TOKYO (Reuters) - Japan’s machinery orders fell in January at the fastest pace in four months as the U.S.-China tariff war hit global trade, knocking demand from the country’s auto and telecommunications equipment manufacturing sectors lower.
The 5.4 percent decline month-on-month in core machinery orders, a leading indicator of capital expenditure, was more than the median estimate for a 1.7 percent decrease and followed a revised 0.3 percent decline in the previous month. It was also the fastest month-on-month decline since September last year.

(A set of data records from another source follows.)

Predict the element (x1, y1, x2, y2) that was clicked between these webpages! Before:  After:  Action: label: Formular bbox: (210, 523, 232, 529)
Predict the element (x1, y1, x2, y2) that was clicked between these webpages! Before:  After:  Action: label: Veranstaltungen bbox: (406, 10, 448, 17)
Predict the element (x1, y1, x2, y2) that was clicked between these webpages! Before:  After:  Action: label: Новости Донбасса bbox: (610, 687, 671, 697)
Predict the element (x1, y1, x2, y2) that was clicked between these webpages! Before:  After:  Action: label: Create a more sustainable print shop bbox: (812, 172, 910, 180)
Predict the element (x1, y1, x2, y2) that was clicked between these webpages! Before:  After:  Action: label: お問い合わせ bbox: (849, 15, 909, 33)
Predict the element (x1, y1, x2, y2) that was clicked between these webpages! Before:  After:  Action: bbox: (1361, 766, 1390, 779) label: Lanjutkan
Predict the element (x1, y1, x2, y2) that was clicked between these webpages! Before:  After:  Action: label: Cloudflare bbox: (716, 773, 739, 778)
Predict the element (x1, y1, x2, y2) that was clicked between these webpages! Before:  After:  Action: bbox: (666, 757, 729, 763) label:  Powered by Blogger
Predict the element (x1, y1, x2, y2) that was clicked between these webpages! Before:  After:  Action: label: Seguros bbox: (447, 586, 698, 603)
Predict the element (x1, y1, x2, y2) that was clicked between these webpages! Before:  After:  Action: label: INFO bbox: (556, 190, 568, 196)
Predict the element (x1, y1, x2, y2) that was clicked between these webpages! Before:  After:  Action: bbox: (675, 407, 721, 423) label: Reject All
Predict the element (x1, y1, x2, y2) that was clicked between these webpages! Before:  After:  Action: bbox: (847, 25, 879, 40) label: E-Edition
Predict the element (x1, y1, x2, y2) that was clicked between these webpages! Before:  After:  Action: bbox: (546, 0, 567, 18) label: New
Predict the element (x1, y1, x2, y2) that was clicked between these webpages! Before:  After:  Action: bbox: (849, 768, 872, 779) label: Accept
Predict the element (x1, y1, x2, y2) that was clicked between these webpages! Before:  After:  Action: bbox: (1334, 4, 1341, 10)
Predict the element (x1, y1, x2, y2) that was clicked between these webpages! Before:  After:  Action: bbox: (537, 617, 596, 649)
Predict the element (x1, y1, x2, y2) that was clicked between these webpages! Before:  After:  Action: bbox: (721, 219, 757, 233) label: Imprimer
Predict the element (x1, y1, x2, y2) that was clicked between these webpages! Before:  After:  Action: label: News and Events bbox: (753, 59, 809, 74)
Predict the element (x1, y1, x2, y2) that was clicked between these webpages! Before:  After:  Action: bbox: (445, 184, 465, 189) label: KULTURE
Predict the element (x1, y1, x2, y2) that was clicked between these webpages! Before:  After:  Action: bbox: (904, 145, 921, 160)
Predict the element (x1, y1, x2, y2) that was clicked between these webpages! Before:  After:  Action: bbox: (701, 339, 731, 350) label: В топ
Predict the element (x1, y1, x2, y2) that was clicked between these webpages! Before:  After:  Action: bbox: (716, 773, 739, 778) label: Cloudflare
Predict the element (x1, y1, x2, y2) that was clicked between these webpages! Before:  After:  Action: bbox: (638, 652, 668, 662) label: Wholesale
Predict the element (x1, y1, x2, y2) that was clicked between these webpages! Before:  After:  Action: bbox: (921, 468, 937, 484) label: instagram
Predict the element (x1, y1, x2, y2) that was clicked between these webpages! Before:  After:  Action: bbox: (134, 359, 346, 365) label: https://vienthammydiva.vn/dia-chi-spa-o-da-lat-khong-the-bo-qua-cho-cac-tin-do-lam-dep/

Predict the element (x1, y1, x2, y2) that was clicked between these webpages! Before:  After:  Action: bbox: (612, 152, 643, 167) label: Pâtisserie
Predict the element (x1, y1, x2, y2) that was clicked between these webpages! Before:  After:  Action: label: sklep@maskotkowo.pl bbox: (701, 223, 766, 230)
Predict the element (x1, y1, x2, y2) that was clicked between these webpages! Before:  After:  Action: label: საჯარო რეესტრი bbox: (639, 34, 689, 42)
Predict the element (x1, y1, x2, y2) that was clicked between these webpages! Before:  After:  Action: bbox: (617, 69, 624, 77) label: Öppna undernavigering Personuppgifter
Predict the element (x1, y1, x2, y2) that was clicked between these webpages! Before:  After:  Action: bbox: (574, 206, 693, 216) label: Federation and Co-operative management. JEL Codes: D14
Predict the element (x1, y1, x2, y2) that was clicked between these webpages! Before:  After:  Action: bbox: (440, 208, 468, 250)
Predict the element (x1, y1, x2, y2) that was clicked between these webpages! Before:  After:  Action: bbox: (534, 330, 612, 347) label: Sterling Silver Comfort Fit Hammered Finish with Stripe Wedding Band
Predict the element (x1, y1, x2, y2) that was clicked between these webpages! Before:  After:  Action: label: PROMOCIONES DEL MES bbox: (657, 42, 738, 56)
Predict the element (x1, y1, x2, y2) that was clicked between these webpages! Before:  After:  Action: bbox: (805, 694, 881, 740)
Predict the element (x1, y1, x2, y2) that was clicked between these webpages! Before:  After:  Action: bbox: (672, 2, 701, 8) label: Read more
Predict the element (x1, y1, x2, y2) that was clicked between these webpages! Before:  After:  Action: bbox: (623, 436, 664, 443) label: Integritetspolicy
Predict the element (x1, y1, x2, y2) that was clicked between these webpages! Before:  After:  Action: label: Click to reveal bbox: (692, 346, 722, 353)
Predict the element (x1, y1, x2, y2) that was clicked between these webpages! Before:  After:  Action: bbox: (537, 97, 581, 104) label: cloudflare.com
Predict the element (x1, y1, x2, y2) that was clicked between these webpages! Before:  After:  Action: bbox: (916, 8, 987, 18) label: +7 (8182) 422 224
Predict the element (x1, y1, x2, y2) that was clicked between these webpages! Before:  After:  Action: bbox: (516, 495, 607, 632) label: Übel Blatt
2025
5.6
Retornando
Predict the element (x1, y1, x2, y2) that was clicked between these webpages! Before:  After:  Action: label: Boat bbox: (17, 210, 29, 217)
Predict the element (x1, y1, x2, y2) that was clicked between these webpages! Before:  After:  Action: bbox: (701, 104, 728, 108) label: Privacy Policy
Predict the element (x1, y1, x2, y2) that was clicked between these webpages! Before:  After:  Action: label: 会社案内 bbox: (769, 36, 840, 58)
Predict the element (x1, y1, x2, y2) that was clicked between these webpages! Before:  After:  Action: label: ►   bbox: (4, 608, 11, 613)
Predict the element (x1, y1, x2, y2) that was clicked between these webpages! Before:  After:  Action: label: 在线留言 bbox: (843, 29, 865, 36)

Economists say uncertainty over Sino-U.S. trade policies would discourage an increase in capital expenditure in Japan’s corporate sector, which has up until recently been one of the better performing parts of the economy.
While the United States and China have in recent weeks openly sought to narrow their differences over trade, they are yet to agree to a deal that would unwind punitive tariffs and restore global trade flows.
“It’s fair to say the outlook for capital expenditure in Japan is not bright,” said Shuji Tonouchi, senior market economist at Mitsubishi UFJ Morgan Stanley Securities.
“There is confusion about the status of U.S.-China trade negotiations. This could make Japanese companies more pessimistic, which is a risk for capital expenditure plans in the new fiscal year.”
The weak capex also suggests that after more than six years in office, Japanese Prime Minister Shinzo Abe may struggle to keep the economy on track while the Bank of Japan faces pressure to prop up growth with some form of stimulus.
Highlighting the weakness in the global economy, core machinery orders from overseas fell 18.1 percent in January, Cabinet Office data showed on Wednesday, matching December’s contraction, which was the largest decline since January 2016.
“Core” machinery orders exclude those for ships and from electricity utilities.
Orders from manufacturers fell 1.9 percent month-on-month in January after a revised 4.4 percent decline in December.
Non-manufacturing orders slumped 8.0 percent, also the fastest month-on-month decline in four months. Capex plans have been generally healthy in recent years but the deterioration in trade raises the risks companies may now trim their spending plans in the new fiscal year, which would impact broader activity, economists say.
Most Japanese firms commence their fiscal years in April, which is when they are expected to draw up capital expenditure and investment plans.
In a warning of the damage to come, a finance ministry survey on Tuesday showed companies plan to cut capital expenditure by 6.2 percent in fiscal 2019, versus a 7.4 percent increase in fiscal 2018.
That bodes poorly for the BOJ’s closely watched tankan survey due on April 1, which measures corporate sentiment and spending.
Another risk for Japan’s economy is the government’s plan to raise the nationwide sales tax to 10 percent from 8 percent in October. The government needs the extra revenue for rising welfare costs, but the tax hike could also weaken consumer spending.
Japan’s central bank ends its two-day monetary policy meeting on Friday and is likely to maintain its view the export-reliant economy is expanding moderately but warn of heightening overseas risks, sources say.